Czechy - Polska: Nie spodziewajmy się cudu w Pradze
Czego oczekiwać po pierwszym meczu Fernando Santosa z Czechami? - zapytałem kilku kolegów z piłkarskiego środowiska, bo szczerze mówiąc trudno spodziewać się cudów. Czy nowy selekcjoner powołując z grubsza ten sam skład może z dnia na dzień sprawić, że gra kadry zacznie nas cieszyć?
- Panie, chodzi o to, żebyśmy nie błagali o litość rywala, tylko żeby nas wreszcie ktoś o nią poprosił - powiedział nestor wśród polskich trenerów Bogusław Kaczmarek, pijąc ewidentnie do stylu poprzedniego selekcjonera.
Być może jest w tym lekka przesada, w myśl autorskiej "licentia poetica", ale tak naprawdę nieznaczna. My naprawdę możemy przyzwoicie grać w piłkę i nie musimy się o nic prosić. Bo Santos nie zastał tu spalonej ziemi. Owszem, atmosfera była pewnie marna. Smród po aferze premiowej spotęgowany słynnym wywiadem Łukasza Skorupskiego, pewnie jakoś specjalnie Portugalczykowi nie pomógł. Nawiasem mówiąc, według naszych informacji, rezerwowy bramkarz dostał potężną burę od kapitana przy całej drużynie za to, że wyjawił prawdę o Katarze mediom. Ale czy takie nawet skrajnie negatywne, ale jednak poboczne historie mogą sprawić na formę sportową czy umiejętności taktyczne?
ZOBACZ TAKŻE: Wstrząsające świadectwo Łukasza Skorupskiego jest wartością nie do przecenienia
Santos, podobnie jak jego poprzednicy (Adam Nawałka, Jerzy Brzeczek, Paulo Sousa czy Czesław Michniewicz) ma do dyspozycji grupę naprawdę solidnych, a w kilku przypadkach wybitnych zawodników.

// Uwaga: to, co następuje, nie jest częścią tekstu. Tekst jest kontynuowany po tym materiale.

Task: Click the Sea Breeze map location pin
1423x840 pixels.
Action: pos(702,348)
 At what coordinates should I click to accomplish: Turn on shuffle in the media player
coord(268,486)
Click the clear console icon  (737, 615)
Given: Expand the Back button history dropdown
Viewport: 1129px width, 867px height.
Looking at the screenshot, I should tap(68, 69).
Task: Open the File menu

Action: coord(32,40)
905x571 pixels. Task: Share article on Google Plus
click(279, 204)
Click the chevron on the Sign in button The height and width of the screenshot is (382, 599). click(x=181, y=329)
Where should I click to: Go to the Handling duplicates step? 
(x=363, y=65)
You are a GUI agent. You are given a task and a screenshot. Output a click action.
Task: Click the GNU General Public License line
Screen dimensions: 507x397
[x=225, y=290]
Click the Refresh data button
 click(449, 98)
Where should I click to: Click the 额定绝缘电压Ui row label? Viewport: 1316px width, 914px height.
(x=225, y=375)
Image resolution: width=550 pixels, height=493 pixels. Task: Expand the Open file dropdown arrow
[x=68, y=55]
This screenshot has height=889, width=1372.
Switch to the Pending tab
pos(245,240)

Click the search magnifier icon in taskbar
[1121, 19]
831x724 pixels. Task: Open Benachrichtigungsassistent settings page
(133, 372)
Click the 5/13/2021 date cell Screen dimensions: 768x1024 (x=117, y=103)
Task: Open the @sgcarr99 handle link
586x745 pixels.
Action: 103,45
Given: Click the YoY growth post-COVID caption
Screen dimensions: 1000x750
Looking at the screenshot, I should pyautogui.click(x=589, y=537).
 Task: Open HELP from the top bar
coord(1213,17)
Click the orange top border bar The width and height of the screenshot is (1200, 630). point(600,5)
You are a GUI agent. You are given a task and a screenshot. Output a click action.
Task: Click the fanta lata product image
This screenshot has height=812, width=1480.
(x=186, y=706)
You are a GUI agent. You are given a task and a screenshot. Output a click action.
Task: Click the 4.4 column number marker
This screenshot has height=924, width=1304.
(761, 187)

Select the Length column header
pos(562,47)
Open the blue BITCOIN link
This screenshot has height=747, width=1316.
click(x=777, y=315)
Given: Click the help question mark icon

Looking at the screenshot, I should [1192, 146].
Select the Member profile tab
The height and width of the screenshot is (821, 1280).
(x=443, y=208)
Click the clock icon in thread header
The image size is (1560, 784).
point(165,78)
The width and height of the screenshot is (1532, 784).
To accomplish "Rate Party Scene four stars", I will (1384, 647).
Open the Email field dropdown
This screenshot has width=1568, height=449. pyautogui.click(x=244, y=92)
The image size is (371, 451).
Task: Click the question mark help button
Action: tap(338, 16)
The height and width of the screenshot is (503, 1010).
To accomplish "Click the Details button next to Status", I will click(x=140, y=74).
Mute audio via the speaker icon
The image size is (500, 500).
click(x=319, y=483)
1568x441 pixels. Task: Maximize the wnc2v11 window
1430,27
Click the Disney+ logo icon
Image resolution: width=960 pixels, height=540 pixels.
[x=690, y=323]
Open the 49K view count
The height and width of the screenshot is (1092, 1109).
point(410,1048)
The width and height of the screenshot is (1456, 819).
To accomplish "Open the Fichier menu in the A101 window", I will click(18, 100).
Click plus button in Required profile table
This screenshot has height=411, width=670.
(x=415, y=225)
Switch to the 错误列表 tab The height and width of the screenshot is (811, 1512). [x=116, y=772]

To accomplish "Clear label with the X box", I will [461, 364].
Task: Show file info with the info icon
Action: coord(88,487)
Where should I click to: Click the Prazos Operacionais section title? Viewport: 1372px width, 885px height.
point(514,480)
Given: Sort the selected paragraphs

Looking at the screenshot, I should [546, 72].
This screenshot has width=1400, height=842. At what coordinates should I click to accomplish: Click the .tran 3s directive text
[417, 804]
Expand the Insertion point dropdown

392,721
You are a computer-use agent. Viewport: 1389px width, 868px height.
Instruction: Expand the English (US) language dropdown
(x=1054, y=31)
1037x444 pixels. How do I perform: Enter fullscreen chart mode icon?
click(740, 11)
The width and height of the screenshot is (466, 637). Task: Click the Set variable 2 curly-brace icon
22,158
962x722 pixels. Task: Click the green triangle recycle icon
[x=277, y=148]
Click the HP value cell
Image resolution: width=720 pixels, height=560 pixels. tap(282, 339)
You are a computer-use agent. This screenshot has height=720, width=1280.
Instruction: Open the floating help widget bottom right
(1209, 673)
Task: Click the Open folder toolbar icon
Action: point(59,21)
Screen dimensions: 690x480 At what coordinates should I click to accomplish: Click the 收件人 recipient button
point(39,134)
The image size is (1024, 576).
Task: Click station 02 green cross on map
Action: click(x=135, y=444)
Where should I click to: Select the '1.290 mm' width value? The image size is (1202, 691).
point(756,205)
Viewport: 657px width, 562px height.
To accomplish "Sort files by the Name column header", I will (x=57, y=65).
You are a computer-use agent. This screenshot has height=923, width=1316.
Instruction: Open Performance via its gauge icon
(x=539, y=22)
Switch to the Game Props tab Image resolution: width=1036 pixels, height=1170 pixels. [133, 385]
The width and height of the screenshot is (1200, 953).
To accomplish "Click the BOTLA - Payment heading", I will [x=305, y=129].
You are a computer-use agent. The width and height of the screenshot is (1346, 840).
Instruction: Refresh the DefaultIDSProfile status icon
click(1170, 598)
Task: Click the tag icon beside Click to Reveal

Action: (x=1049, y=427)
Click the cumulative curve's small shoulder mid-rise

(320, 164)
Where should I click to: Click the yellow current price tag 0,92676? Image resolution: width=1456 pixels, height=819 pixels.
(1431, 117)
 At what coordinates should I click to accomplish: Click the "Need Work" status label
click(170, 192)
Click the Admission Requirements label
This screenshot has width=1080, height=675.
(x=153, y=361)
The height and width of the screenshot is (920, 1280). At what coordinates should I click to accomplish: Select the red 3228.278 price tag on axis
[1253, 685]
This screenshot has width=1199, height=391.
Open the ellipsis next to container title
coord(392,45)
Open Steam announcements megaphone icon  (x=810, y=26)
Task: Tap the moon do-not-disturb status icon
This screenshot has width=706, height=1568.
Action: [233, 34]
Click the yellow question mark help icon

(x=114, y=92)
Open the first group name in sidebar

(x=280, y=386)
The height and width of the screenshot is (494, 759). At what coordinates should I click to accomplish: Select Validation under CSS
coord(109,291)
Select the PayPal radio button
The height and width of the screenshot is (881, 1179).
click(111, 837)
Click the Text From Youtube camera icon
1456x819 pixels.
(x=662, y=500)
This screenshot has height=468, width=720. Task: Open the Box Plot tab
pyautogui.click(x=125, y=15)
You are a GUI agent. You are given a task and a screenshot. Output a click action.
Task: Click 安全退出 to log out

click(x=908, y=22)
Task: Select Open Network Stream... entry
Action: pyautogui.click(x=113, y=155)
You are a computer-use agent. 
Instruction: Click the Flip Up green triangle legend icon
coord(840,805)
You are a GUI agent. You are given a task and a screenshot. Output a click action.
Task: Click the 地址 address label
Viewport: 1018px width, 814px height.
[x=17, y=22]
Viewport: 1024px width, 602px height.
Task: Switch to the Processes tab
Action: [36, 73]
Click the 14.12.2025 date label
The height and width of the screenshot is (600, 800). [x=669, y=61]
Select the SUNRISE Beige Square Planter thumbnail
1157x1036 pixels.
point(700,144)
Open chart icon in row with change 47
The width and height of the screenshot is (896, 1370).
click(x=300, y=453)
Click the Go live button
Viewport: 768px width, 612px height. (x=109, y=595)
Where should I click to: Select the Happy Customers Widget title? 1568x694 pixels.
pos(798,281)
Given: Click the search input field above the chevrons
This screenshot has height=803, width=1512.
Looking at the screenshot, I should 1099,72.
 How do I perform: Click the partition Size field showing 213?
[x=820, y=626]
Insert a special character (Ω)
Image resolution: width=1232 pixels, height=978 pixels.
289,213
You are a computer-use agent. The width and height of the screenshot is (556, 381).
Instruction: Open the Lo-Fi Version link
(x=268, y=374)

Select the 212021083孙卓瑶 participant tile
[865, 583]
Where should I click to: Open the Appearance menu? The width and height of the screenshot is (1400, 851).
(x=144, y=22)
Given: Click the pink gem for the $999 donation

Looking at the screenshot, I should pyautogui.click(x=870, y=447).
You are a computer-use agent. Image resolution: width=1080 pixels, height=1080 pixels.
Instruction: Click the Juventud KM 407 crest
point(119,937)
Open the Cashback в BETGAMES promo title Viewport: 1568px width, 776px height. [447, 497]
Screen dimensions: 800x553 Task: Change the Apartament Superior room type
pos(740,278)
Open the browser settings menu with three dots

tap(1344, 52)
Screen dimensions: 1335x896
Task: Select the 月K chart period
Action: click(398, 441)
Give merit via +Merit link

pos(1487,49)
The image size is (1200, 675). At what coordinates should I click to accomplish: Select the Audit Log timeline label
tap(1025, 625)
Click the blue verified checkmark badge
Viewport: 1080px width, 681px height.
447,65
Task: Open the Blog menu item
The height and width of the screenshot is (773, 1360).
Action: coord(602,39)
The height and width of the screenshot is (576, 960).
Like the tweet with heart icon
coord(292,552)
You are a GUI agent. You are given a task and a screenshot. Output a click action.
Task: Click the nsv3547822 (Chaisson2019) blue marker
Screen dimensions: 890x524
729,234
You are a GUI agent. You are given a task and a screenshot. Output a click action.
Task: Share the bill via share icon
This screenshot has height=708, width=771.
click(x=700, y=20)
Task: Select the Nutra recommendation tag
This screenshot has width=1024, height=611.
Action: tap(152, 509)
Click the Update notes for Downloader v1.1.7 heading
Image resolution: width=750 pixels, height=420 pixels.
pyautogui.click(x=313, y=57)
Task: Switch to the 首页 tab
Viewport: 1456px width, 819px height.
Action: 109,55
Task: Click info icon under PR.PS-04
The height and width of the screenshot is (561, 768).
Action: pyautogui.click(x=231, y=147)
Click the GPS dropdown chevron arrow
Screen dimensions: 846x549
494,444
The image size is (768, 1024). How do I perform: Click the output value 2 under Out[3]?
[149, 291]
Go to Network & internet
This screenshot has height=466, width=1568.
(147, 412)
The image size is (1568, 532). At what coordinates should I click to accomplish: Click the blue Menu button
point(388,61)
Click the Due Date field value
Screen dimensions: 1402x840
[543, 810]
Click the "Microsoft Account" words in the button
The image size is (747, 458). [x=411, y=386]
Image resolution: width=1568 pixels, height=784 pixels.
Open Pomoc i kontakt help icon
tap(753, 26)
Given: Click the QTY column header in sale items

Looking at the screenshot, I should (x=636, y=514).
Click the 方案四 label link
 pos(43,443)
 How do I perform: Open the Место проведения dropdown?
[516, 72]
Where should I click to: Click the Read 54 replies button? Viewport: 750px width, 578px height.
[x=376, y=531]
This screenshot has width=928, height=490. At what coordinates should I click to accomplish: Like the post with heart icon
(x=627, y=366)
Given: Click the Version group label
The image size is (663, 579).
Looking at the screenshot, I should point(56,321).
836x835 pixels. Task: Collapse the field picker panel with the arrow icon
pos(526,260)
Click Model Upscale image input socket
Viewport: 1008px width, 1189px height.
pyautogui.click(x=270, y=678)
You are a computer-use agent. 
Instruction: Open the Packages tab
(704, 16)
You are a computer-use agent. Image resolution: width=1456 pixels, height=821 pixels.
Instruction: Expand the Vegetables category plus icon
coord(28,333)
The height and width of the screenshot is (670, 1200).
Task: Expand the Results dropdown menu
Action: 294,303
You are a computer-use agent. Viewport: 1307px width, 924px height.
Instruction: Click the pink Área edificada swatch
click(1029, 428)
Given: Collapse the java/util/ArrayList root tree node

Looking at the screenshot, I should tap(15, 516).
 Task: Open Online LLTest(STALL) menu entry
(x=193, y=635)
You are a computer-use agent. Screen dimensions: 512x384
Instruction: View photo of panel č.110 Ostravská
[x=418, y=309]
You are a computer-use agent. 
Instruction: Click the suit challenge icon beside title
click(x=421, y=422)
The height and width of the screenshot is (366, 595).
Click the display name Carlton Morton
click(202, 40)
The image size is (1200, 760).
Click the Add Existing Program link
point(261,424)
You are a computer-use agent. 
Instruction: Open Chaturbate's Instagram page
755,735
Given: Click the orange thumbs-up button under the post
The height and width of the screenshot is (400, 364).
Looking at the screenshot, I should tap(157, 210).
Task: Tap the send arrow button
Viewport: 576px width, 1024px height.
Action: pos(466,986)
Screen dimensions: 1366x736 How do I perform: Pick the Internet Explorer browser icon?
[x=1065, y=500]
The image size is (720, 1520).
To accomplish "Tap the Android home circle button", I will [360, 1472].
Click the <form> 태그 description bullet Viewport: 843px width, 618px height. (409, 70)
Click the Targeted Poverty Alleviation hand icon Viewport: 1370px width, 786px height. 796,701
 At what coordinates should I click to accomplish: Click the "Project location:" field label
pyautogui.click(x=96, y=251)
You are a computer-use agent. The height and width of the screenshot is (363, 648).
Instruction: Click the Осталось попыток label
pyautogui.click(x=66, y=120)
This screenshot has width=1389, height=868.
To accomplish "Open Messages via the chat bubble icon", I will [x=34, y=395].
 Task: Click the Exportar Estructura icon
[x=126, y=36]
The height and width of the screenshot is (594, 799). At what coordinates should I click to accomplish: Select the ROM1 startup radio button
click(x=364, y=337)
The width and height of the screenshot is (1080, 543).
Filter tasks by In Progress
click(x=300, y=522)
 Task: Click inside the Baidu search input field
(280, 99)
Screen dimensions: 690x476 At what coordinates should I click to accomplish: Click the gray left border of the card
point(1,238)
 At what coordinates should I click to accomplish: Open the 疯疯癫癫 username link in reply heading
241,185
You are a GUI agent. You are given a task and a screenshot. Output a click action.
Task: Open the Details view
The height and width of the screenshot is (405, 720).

To jest większy potencjał niż ten Czech, Albanii, Mołdawii, San Marino.
Chodzi o to, jak zresztą powiedział Santos podczas konferencji prasowej przy okazji swoich pierwszych powołań, aby ten zespół zdefiniować. Żeby był jakiś, powtarzalny, po prostu solidny. Wygrywający z tymi, z którymi musi wygrywać, a od czasu do czasu potrafiący sprawić niespodziane i pokonać kogoś z top 10. Albo przynajmniej bardzo dobrze zagrać.
Tak jak przez 25 minut ostatniego meczu z Francją, którym był naszym pożegnaniem z mundialem i jak się okazało z ówczesnym trenerem.
Nie żądajmy od Santosa cudu, bo i tak go nam nie przyniesie. A już na pewno nie od razu. Nawet gdyby dostał cztery miliony euro pensji, a nie jak teraz dwa. Niech po prostu robi to z czego słynął. Czyli... uporządkowanej gry defensywnej, doprawionej ofensywnymi akcentami, które nie będą występować tylko od czasu do czasu.
Robert Lewandowski w swojej ostatniej wypowiedzi podczas mundialu mówił, że musi mieć frajdę z grania, sugerując, że nie pozwalały mu na to jakieś ramy taktyczne.
Co prawda trudno uwierzyć, że może dojść na boisku do takiej sytuacji, w której piłkarz tak wpływowy i tak wielkiej klasy nie jest w stanie nic dać od siebie, bo ktoś z wewnątrz go blokuje, ale załóżmy, że ma rację...
Nie podobał się jeden trener, drugi trzeci, no to teraz jest już taki, do którego trudno się przyczepić. Pracował z samym Cristiano Ronaldo, zdobył mistrzostwo Europy, obiektywnie: jest prawdziwym fachowcem. Ciężko byłoby go zwolnić ośmiosekundowym milczeniem...
To jest moment, w którym szef PZPN powiedział "sprawdzam". Dał piłkarzom trenera, jakiego w kadrze jeszcze nie mieli. Mają łatwą grupę eliminacyjną, na dzień dobry mecz z rywalem, który jest absolutnie w zasięgu.
A zatem panowie bierzcie się do roboty, cieszcie się grą i dajcie nam się trochę pocieszyć!